Today, Eric Greenwood, expert in data storage, is our guest blogger on Data Mining Research. Thanks for his post and feel free to comment about his input.
Data Mining, Refining, and Storage
Today, Eric Greenwood, expert in data storage, is our guest blogger on Data Mining Research. Thanks for his post and feel free to comment about his input.
Data Mining, Refining, and Storage
As companies are able to more effectively store and retrieve information via online storage services, the relevance of data mining as the crucial first step towards intelligent business decisions will become an important tool that was previously unavailable for small and medium-sized businesses and may usher in a new era of success for those who can afford to make the change.
Online Storage: Addition by Subtraction
The effect on large and small companies of using services that provide online storage should be evaluated by looking at what the process takes away rather than what it necessarily adds. More and more companies are finding themselves practically bombarded with the exponential growth of data that is available about their customers, provided in no small part by the increasing number of internet-connected sensors that people own—smart phones, tablets, laptops, to name just a few.
Just consider this snippet taken from a white paper produced by Globalknowledge, a leader in IT and business skills training:
“According to International Data Corporation (IDC), ‘The proliferation of devices, compliance, improved systems performance, online commerce and increased replication to secondary or backup sites is contributing to an annual doubling of the amount of information transmitted over the Internet.’”
Indeed, a veritable ocean of information has been created, and its unexplored depths contain the potential for game-changing discoveries. Unfortunately for medium-sized businesses, or even larger businesses that find themselves underprepared, the challenges of collecting their relevant data efficiently and storing it securely are enough to keep them too busy to participate in this feeding frenzy of information. That’s where the developing industry of online storage comes in.
Online storage as a service is a young industry, and as with any young industry there are still some very real customer concerns that need to be addressed before it can be widely accepted as a solution. Specifically, those who wish to provide online storage to customers at a large scale will need to bridge the security gaps that are still associated with it; however, as those issues are resolved with time, purveyors of online storage services that position themselves to accommodate this massive influx of data from small to medium-sized businesses may find that they have customers knocking down their doors.
The introduction of online storage as a service to small and medium-sized businesses that are having difficulty managing their data has a more profound effect on their bottom lines than it might initially seem. That’s because rather than spending too much time trying to manage data, companies can shift their primary focus toward understanding it, which is a monumental task unto itself.

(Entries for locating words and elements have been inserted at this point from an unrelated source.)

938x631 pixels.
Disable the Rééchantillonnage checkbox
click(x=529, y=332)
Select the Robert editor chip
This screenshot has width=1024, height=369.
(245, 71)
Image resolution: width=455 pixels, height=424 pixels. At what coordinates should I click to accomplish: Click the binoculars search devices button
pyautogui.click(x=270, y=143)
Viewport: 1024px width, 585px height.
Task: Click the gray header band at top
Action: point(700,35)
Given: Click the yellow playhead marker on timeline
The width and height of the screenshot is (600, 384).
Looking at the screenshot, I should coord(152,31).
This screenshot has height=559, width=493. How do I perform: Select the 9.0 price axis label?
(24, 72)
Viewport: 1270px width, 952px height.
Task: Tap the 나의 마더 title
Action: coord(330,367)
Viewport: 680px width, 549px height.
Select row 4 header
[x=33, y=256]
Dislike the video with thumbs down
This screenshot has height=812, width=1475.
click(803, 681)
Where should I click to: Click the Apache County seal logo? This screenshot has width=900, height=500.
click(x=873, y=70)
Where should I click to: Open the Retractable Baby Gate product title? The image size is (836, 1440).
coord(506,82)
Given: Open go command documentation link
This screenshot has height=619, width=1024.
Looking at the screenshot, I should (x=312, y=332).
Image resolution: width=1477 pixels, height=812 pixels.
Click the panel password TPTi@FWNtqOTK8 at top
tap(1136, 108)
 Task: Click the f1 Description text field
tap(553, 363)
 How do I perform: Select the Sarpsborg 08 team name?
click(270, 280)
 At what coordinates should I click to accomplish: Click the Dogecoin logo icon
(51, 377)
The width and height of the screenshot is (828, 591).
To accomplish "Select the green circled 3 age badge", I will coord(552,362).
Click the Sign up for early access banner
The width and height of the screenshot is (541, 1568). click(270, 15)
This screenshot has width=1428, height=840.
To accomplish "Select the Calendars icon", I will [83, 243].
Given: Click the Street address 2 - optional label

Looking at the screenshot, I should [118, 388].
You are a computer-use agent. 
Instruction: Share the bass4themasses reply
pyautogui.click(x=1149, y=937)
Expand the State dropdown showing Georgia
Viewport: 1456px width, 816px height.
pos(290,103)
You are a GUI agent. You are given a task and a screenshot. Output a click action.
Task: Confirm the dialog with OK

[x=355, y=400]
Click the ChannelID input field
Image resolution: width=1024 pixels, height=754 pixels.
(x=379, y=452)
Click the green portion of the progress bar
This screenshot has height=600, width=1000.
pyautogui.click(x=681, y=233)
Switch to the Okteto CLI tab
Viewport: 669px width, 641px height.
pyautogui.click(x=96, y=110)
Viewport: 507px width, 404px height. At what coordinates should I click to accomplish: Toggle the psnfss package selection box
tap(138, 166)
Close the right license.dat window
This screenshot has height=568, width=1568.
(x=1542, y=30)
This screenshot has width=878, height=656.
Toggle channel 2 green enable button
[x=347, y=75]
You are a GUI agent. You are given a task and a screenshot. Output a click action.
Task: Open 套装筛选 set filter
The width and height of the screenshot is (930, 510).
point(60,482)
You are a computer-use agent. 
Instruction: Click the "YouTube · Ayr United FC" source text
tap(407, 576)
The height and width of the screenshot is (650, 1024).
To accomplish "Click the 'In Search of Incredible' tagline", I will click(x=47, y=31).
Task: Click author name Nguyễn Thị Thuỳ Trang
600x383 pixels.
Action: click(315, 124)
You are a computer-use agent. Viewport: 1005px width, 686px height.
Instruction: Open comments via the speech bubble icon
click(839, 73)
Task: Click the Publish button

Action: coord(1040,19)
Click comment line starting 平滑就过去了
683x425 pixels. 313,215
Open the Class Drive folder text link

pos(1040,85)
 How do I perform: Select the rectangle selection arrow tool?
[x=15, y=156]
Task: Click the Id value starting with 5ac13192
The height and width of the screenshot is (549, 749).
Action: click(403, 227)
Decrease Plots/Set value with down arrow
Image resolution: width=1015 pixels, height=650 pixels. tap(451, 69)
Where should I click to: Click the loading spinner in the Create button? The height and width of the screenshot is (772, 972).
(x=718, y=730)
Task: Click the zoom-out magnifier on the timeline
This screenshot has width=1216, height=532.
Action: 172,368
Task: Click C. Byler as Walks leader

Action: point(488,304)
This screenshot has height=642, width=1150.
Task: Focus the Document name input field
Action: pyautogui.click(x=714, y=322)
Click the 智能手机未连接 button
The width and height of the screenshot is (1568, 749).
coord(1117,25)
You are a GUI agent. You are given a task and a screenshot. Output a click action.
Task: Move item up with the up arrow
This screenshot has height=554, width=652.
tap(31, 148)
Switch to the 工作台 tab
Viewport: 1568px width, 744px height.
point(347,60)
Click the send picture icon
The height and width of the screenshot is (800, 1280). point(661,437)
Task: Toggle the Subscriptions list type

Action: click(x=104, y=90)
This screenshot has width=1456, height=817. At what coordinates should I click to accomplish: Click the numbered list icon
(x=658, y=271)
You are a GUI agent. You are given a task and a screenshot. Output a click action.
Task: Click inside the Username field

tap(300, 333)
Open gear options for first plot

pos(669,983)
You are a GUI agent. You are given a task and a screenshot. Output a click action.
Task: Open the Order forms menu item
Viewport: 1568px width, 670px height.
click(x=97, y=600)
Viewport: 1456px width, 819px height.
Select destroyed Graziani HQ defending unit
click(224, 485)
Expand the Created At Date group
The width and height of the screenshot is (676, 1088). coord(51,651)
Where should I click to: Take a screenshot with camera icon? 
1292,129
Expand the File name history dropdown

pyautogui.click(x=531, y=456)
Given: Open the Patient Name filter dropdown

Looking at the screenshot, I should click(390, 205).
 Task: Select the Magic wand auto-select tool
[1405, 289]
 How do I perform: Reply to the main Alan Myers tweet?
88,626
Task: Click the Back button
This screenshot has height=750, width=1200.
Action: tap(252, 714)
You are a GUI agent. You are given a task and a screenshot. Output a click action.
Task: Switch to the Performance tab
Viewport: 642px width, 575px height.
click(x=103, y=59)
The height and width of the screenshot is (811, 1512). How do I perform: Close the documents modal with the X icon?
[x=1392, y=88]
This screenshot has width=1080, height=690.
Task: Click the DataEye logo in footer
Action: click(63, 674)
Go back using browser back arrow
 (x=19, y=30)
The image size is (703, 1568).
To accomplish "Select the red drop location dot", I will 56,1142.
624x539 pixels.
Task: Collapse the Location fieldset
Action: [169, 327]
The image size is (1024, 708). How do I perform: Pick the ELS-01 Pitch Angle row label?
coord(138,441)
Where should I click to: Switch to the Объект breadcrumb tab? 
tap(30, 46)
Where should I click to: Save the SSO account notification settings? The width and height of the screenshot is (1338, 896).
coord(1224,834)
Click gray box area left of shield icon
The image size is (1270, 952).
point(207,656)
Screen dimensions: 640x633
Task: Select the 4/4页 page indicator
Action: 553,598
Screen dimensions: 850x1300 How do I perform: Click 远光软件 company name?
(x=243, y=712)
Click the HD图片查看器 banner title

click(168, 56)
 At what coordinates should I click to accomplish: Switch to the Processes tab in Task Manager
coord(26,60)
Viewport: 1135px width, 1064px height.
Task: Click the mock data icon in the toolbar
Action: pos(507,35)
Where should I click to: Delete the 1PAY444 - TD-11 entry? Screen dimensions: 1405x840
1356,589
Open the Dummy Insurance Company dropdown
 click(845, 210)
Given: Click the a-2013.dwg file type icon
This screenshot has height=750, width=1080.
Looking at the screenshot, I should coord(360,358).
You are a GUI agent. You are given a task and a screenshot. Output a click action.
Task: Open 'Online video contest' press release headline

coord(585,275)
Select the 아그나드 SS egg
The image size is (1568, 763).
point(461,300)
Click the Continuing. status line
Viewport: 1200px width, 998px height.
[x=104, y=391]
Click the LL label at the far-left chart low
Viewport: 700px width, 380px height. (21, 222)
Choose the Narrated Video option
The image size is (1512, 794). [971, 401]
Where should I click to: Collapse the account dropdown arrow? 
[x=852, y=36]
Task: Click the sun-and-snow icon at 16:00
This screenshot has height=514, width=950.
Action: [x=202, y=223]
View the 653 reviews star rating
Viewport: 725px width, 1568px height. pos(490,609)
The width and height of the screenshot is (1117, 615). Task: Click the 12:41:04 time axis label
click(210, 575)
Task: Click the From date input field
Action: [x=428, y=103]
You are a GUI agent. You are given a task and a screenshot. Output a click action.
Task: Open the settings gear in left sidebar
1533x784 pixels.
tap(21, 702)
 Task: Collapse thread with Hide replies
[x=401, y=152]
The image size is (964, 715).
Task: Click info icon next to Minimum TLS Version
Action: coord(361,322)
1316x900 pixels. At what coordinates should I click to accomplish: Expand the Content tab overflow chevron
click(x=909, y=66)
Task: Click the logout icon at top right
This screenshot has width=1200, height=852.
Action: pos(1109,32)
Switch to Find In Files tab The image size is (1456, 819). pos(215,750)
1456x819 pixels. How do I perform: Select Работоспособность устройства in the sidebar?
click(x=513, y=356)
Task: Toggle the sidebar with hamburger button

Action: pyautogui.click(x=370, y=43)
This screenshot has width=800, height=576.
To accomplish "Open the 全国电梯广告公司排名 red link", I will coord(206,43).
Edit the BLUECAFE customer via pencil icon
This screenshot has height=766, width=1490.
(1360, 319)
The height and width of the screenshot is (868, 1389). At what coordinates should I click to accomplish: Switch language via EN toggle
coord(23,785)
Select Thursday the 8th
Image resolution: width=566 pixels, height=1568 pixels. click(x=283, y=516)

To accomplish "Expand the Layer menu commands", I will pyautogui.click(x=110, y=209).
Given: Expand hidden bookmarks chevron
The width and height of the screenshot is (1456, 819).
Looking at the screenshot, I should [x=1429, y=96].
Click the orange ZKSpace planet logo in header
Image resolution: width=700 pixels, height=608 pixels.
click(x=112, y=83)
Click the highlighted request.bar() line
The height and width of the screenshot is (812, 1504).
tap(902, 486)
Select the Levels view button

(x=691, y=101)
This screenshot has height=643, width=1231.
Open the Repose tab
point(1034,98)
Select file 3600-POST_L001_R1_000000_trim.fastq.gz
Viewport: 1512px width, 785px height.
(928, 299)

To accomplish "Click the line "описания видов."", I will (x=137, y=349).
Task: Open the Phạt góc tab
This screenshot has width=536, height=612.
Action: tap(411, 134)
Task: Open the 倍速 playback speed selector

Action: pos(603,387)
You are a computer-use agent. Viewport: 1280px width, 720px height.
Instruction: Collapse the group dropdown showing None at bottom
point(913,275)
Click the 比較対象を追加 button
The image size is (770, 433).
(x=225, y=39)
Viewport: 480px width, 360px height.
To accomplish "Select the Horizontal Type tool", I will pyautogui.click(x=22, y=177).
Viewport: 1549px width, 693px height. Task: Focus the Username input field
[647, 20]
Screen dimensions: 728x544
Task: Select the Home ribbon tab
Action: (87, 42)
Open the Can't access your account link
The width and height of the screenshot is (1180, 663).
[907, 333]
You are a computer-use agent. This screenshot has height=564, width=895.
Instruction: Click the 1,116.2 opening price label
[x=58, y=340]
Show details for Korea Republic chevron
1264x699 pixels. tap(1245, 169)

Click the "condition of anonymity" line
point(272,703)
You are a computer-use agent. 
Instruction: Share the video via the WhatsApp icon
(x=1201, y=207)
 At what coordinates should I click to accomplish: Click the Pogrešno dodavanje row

If the process of local storage and management was a difficult burden, then the process of knowledge discovery required to understand it is a seemingly insurmountable one—how can any person possibly hope to make sense of petabytes of information? The answer to this question, and the key first step toward vital business intelligence for curious companies, is data mining. As an automated process, data mining can help companies identify patterns in their data that can be analyzed in detail and used in predictive or product-oriented capacities.
In a dark room, data mining is like emergency lights that come on and provide much needed guidance and direction. Without the benefit of online storage to relieve the mounting pressure from data overload, though, small and medium-sized businesses are in danger of being too busy to see the light.